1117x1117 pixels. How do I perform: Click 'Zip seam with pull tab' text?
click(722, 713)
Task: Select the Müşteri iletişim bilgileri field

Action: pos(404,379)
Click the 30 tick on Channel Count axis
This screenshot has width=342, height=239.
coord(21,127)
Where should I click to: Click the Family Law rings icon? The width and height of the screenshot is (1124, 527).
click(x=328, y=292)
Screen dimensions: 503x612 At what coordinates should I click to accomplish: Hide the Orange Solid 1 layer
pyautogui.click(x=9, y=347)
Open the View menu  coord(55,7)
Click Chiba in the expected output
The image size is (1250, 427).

■ ■ ■ ■ ■

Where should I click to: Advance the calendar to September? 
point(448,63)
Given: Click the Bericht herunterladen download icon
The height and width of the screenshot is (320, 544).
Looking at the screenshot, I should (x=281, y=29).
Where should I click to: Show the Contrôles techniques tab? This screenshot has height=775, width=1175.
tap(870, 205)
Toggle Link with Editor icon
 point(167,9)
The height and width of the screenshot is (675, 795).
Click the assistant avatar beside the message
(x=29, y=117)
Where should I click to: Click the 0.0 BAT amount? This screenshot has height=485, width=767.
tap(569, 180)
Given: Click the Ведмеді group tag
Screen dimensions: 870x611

■ ■ ■ ■ ■

*Exercise objective:* In the data above, find the line that contains "Click the assistant avatar beside the message" and the line that contains "Screen dimensions: 870x611". Repeat exactly those lines and every line between them, and only those.

*Output of the exercise:*
Click the assistant avatar beside the message
(x=29, y=117)
Where should I click to: Click the 0.0 BAT amount? This screenshot has height=485, width=767.
tap(569, 180)
Given: Click the Ведмеді group tag
Screen dimensions: 870x611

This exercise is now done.